To find a solution for $$9x + 14y = 10$$, we can multiply both sides of the equation $$9(-3) + 14(2) = 1$$ by 10, since 10 is the constant term we want to achieve.

$$10 \times (9(-3) + 14(2)) = 10 \times 1$$

$$9(10 \times -3) + 14(10 \times 2) = 10$$

$$9(-30) + 14(20) = 10$$

Thus, one pair of integers that satisfies the equation is $$x = -30$$ and $$y = 20$$.

## Question1.b:

**step1 Find the Greatest Common Divisor and Check for Solution Existence for $$9x + 15y = 10$$**

To determine if integer solutions for $$x$$ and $$y$$ exist, we find the greatest common divisor (GCD) of the coefficients of $$x$$ and $$y$$, which are 9 and 15.

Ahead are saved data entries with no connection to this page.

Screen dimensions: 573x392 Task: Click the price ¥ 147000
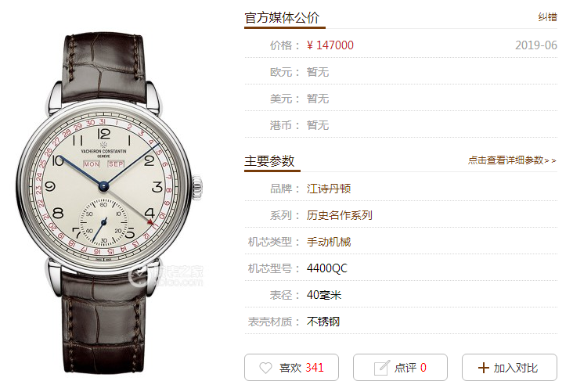click(x=330, y=45)
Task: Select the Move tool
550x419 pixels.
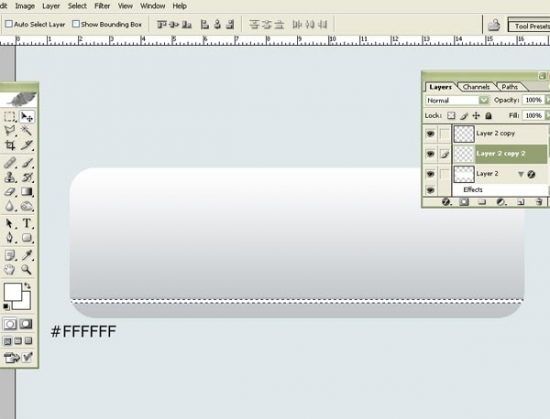Action: coord(27,117)
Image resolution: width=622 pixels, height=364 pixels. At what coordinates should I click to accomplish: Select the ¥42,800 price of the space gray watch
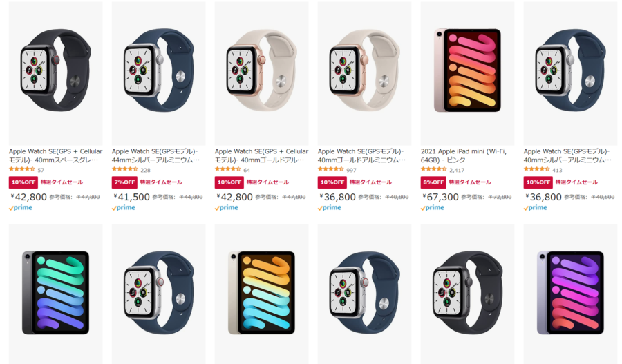[x=28, y=197]

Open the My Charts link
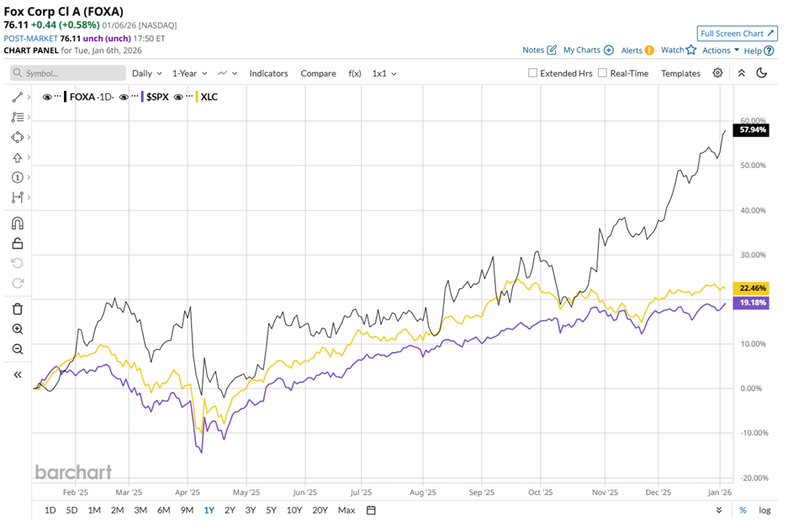588,50
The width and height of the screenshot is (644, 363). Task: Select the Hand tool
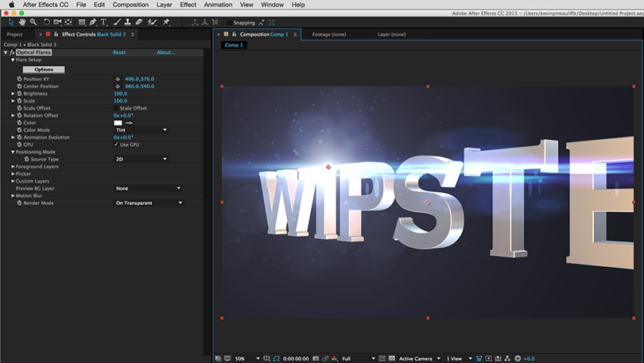(x=21, y=22)
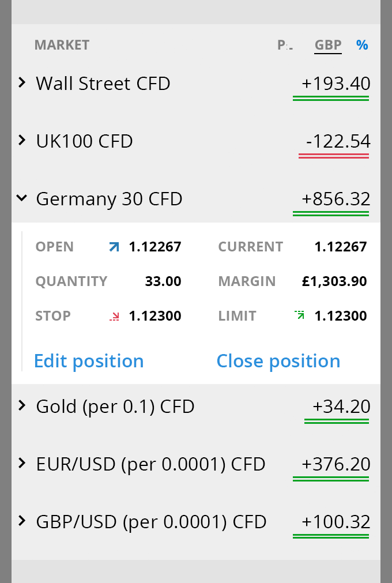
Task: Click the Wall Street +193.40 profit value
Action: [336, 84]
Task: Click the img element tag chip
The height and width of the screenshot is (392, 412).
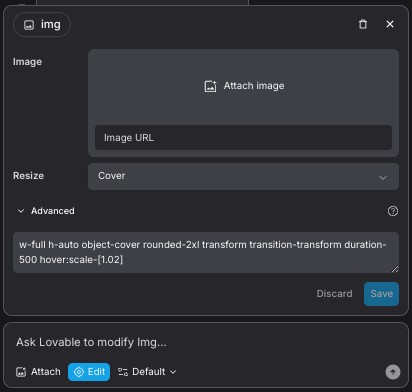Action: [42, 24]
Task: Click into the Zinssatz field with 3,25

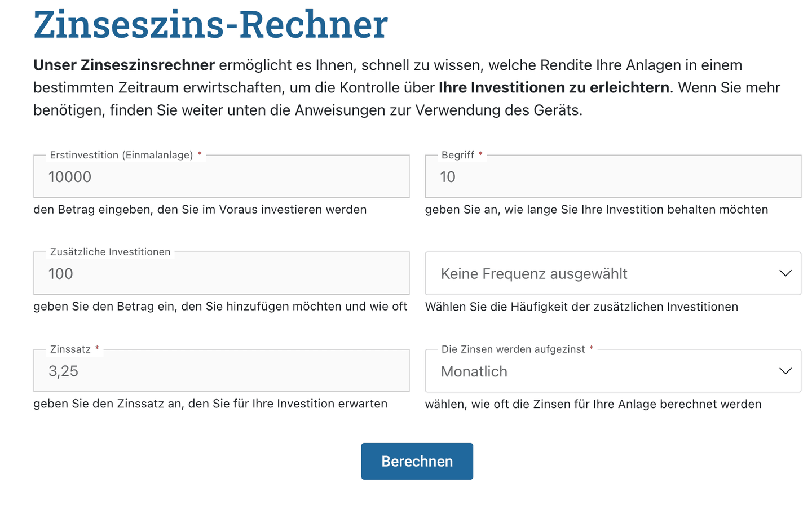Action: [x=221, y=371]
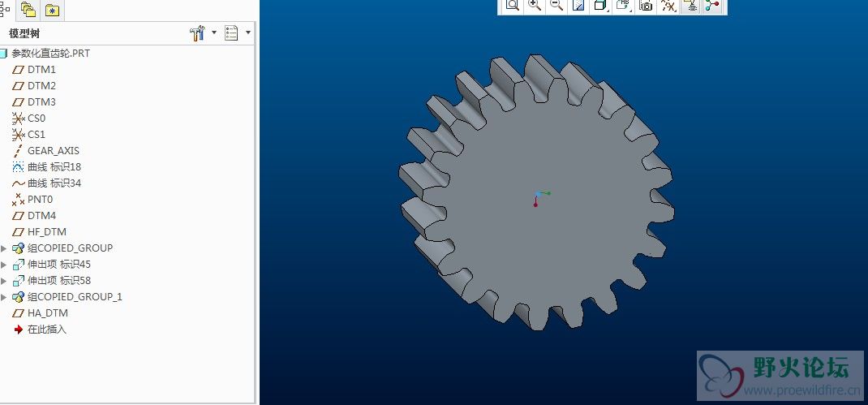
Task: Click the Repaint screen icon
Action: (x=578, y=5)
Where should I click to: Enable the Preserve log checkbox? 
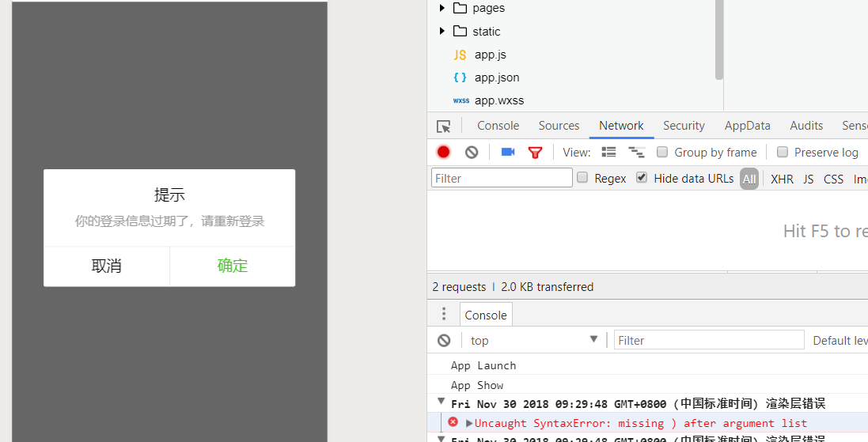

We list the factors for each number:

Factors of 9: 1, 3, 9

Factors of 15: 1, 3, 5, 15

The common factors are 1 and 3. The greatest common factor is 3. Therefore, the GCD of 9 and 15 is 3.

For integer solutions to exist for an equation $$ax + by = c$$, the constant term $$c$$ must be divisible by the GCD of $$a$$ and $$b$$. In this case, the GCD is 3 and the constant term is 10.

We check if 10 is divisible by 3:

$$10 \div 3 = 3$$ with a remainder of $$1$$.

Since 10 is not divisible by 3, there are no integers $$x$$ and $$y$$ that satisfy the equation $$9x + 15y = 10$$.

## Question1.c:

**step1 Find the Greatest Common Divisor and Check for Solution Existence for $$9x + 15y = 3162$$**

As determined in Part (b), the greatest common divisor (GCD) of 9 and 15 is 3.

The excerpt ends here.